Peut-être aussi parce que cette promesse est ici respectée dans une raisonnable mesure, et que si je ne trouve aucune vérisimilitude dans la façon dont sont dépeint les évènements autour desquels le script s'articule, celui-ci en suit le déroulement réel avec une apparente religiosité.
Ou peut-être encore parce que le style naturaliste de Lumet et ses talents de direction d'acteurs contribuent à donner un cachet authentique à cet étalage crade et bruyant de ce que l'on peut voir et imaginer de pire chez l'être humain, et où rien ni personne n'est à sauver : Les policiers sont incompétents et dangereusement maladroits, la foule est naturellement d'une bêtise et naïveté crasse, puis tout simplement vulgaire, le journaliste interviewer est un idiot, les femmes du personnel bancaire sont toute plus ou moins des cruches, Sal sait à peine prononcer des voyelles et au milieu de ce marasme, le seul personnage qui ait été quelque-peu héroïsé et rendu sympathique, Wojtowicz, est celui qui, dans la réalité, était probablement le plus crétin de toute l'avenue (archives de documentaires et entretiens depuis le dépeignent comme un idiot et un pervers notoire).
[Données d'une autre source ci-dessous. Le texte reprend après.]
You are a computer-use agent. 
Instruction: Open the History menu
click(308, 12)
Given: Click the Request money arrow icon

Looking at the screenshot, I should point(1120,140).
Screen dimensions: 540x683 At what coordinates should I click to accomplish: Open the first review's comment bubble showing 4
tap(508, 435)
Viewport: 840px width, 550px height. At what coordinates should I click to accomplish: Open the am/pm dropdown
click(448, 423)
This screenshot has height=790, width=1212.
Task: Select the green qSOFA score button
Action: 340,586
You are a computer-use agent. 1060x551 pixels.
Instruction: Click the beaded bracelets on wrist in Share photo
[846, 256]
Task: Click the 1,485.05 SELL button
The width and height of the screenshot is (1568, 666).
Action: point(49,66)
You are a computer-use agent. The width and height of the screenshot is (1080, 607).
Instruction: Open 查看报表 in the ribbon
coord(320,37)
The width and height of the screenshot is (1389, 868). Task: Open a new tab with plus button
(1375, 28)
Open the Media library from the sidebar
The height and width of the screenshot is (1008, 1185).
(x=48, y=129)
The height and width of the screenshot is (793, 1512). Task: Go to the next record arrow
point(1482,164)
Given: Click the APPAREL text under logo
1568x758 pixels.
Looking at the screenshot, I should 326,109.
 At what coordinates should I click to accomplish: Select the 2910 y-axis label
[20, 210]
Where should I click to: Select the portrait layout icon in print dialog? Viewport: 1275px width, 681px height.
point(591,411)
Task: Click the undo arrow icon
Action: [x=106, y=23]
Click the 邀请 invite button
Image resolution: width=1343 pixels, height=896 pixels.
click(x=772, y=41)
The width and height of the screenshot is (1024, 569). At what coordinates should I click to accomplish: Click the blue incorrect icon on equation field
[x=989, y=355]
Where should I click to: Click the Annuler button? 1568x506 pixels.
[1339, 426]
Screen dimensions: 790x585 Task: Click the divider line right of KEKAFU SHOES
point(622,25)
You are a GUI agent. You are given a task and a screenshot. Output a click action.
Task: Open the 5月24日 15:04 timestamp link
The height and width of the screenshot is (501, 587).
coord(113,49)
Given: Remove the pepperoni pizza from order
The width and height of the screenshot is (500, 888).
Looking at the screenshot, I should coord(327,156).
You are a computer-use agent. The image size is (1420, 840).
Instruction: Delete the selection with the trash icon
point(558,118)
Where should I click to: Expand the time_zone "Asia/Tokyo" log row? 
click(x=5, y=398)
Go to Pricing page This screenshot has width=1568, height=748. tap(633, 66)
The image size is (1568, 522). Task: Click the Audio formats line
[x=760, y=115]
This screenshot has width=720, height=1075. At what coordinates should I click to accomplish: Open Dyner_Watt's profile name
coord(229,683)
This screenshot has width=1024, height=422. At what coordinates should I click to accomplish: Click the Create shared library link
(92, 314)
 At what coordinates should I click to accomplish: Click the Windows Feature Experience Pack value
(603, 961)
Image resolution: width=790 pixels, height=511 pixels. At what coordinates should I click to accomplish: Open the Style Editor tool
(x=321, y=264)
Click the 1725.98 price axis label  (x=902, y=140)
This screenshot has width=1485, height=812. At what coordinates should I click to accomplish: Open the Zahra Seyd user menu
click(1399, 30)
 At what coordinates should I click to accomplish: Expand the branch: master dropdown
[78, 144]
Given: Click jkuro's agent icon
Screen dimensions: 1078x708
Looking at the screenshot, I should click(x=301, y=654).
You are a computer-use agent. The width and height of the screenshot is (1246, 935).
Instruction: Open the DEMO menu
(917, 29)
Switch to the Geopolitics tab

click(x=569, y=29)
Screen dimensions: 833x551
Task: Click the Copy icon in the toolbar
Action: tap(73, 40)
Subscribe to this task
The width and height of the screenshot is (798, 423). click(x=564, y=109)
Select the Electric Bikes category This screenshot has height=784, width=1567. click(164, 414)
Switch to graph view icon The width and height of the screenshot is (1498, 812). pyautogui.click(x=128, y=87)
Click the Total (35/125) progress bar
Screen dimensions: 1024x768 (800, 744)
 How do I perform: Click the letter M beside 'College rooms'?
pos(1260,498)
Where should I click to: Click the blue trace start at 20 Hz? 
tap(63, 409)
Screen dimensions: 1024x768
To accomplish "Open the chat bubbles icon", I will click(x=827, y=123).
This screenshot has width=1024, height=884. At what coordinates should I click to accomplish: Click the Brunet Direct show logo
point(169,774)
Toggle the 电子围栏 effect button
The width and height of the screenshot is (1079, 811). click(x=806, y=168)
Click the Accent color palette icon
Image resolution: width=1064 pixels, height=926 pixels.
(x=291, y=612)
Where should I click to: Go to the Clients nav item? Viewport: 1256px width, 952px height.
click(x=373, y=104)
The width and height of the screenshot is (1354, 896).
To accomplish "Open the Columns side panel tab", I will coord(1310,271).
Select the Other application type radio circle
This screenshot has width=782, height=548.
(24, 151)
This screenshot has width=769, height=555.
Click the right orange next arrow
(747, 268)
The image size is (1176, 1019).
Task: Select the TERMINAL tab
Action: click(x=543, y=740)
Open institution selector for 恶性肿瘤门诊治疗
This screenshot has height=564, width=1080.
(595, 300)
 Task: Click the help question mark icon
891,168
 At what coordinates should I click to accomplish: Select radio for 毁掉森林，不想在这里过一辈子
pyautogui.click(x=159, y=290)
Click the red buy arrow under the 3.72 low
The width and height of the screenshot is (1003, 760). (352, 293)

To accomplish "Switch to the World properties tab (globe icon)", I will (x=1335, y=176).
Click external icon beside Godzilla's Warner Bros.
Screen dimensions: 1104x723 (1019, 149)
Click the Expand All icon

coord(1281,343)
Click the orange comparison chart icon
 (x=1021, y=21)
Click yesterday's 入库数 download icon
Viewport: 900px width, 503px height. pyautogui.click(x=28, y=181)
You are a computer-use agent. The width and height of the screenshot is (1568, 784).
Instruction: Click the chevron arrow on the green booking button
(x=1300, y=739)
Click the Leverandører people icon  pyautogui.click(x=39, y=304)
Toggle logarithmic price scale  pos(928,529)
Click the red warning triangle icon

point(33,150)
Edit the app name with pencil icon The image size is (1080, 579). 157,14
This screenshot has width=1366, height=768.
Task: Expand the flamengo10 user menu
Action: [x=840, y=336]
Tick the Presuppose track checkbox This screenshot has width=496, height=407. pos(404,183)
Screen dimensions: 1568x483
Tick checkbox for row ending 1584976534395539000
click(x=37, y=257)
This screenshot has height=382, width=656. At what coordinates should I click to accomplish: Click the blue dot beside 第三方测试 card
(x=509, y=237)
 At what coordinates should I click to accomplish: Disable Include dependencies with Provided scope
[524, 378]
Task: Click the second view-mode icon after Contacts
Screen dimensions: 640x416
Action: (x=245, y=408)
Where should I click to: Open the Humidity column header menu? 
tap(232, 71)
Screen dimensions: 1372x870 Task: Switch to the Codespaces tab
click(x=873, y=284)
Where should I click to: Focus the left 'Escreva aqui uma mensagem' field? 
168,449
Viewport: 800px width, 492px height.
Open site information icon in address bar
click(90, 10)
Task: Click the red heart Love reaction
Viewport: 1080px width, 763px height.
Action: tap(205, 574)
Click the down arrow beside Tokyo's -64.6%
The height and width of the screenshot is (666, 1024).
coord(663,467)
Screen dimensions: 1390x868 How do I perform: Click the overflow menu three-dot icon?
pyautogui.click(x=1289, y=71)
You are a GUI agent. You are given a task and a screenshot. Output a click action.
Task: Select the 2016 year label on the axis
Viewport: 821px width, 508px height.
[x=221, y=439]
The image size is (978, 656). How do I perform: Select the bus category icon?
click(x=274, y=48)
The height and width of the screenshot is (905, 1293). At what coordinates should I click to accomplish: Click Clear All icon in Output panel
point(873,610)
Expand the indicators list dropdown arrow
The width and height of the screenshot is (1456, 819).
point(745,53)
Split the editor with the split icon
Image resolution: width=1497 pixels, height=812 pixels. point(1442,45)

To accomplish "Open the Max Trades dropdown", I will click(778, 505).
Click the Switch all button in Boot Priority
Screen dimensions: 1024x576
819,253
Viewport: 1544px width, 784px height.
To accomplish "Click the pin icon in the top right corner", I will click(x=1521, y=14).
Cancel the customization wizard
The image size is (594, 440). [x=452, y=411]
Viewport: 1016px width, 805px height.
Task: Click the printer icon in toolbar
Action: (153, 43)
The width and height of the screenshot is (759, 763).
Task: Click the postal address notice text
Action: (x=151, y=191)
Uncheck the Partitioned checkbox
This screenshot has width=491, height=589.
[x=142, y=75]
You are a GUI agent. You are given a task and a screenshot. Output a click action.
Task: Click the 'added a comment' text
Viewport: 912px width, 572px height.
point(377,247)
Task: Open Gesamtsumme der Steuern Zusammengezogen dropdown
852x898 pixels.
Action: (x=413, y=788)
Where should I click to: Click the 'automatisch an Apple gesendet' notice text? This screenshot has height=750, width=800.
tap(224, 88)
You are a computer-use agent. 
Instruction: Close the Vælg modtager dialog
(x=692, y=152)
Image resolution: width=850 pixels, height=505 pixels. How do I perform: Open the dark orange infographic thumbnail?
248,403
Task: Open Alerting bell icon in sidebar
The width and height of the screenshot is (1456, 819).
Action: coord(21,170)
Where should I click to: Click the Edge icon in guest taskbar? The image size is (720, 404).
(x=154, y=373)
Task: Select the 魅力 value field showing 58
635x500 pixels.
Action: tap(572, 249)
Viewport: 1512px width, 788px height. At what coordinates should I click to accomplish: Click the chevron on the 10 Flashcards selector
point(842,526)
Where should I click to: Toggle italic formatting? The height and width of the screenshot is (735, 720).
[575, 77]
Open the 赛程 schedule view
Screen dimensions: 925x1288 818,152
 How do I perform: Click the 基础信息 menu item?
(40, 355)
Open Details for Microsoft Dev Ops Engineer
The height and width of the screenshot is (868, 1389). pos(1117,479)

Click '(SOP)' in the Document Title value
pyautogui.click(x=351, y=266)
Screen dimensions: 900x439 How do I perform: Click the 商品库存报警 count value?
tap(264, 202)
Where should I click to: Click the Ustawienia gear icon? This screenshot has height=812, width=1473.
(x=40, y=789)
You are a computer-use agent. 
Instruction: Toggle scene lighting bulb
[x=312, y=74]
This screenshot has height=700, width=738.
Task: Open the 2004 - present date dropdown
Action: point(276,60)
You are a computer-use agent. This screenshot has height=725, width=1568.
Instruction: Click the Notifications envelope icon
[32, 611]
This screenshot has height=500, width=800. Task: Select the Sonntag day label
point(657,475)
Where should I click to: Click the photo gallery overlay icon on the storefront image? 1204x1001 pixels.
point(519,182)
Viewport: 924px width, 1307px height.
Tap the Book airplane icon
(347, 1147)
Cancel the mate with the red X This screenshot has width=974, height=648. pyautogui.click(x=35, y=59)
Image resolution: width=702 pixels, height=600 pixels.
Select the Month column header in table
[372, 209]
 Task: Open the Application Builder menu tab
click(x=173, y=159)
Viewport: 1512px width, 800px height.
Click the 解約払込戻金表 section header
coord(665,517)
Ainsi, le script nivelle plus ou moins tous les pions intervenant dans cette pantomime délirante au même degré d'humanité et de sens commun, mais en quelles fins ? Pour humaniser, encore une fois, les truands en désespérés dans un contexte de crise (là encore, le personnage réel ne colle en rien à cette étiquette, ce qui est dérangeant à plus d'un égard) ? Pour taper, encore une fois, sur les médias voyeurs (un exercice toujours hypocrite au cinéma, il faudrait un jour s'en rendre compte) ? Pour dénoncer la maladresse des institutions dans le traitement de crise ? Ou tout simplement pour dépeindre le portrait au vitriol d'une Amérique à vomir, où plus rien n'est vraiment à sauver ?
C'est peut-être plus que tout autre chose cette ambiguïté dans la finalité du propos qui fait de ces deux heures de cris, de sueurs et de discours incohérents et agités d'un Pacino qui cabotine un spectacle véritablement désagréable.